Adolph August Hoehling Jr. (November 3, 1868 – February 17, 1941) was an Associate Justice of the Supreme Court of the District of Columbia.
Born in Philadelphia, Pennsylvania, Hoehling was the son of Annie Tilghman Hoehling (1841–1923) and Adolph A. Hoehling (1839–1920), a rear admiral and doctor in the United States Navy's medical corps. The younger Hoehling attended Rensselaer Polytechnic Institute and Lehigh University. He received a Bachelor of Laws from Columbian University School of Law (now George Washington University Law School) in 1889, and a Master of Laws from the same institution in 1890. He was in private practice in Washington, D.C., from 1891 to 1921. He was President of the District of Columbia Bar Association from 1916 to 1917. During World War I he served as a major in the Judge Advocate General's Corps, and was counsel to the District of Columbia draft board.
Hoehling was nominated by President Warren G. Harding on June 6, 1921, to an Associate Justice seat on the Supreme Court of the District of Columbia (now the United States District Court for the District of Columbia) vacated by Associate Justice Ashley Mulgrave Gould. He was confirmed by the United States Senate on June 13, 1921, and received his commission the same day. His service terminated on December 31, 1927, due to his resignation.
On August 21, 1923, Hoehling re-administered the Presidential oath of office to Calvin Coolidge.

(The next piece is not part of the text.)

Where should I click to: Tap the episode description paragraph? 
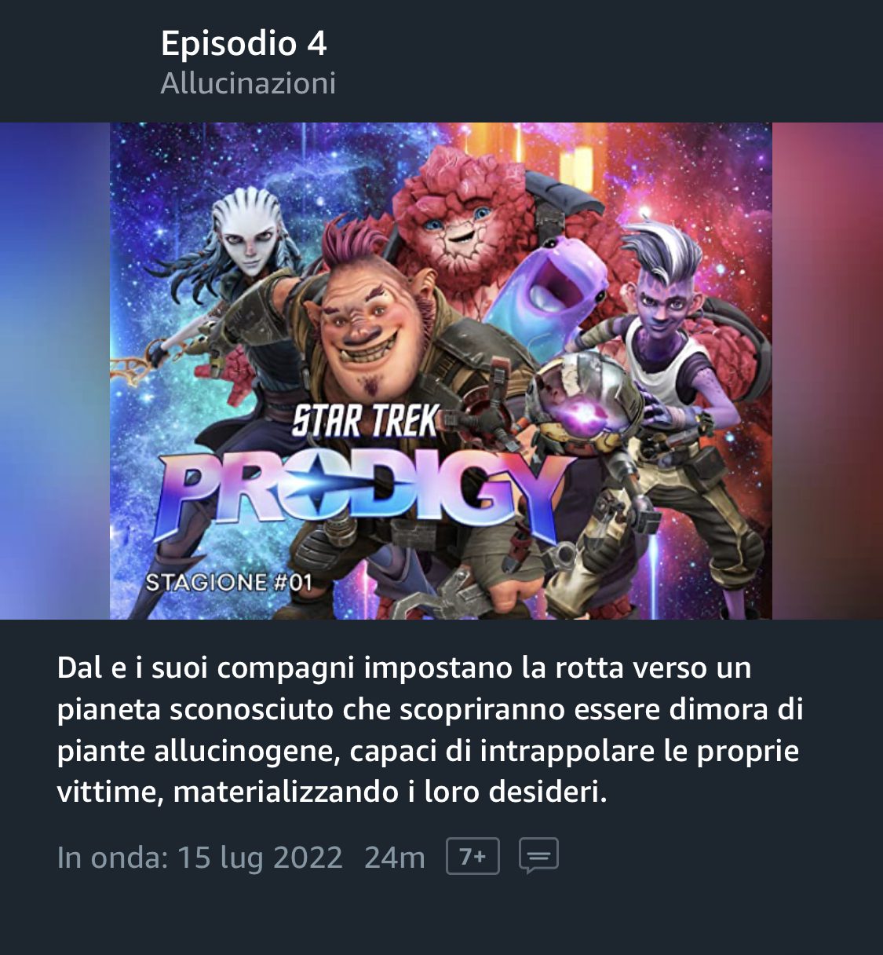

Hoehling kept the second swearing in a secret until confirming Harry M. Daugherty's revelation of it in 1932. When Hoehling confirmed Daugherty's story, he indicated that Daugherty, then serving as United States Attorney General, asked him to administer the oath at the Willard Hotel. According to Hoehling, he did not question Daugherty's reason for requesting a second oath taking, but assumed it was to resolve any doubt about whether the first swearing in was valid, since an oath for a federal office had been administered by Coolidge's father, a Vermont notary public and justice of the peace.
After his resignation from the federal bench, Hoehling returned to private practice in Washington, D.C. He died in Washington, D.C., on February 17, 1941, and was buried at Arlington National Cemetery, Section West, Site 155B.
On June 9, 1906, Hoehling married Louise Gilbert Carrington (1882–1968) of New Jersey. They were the parents of three children.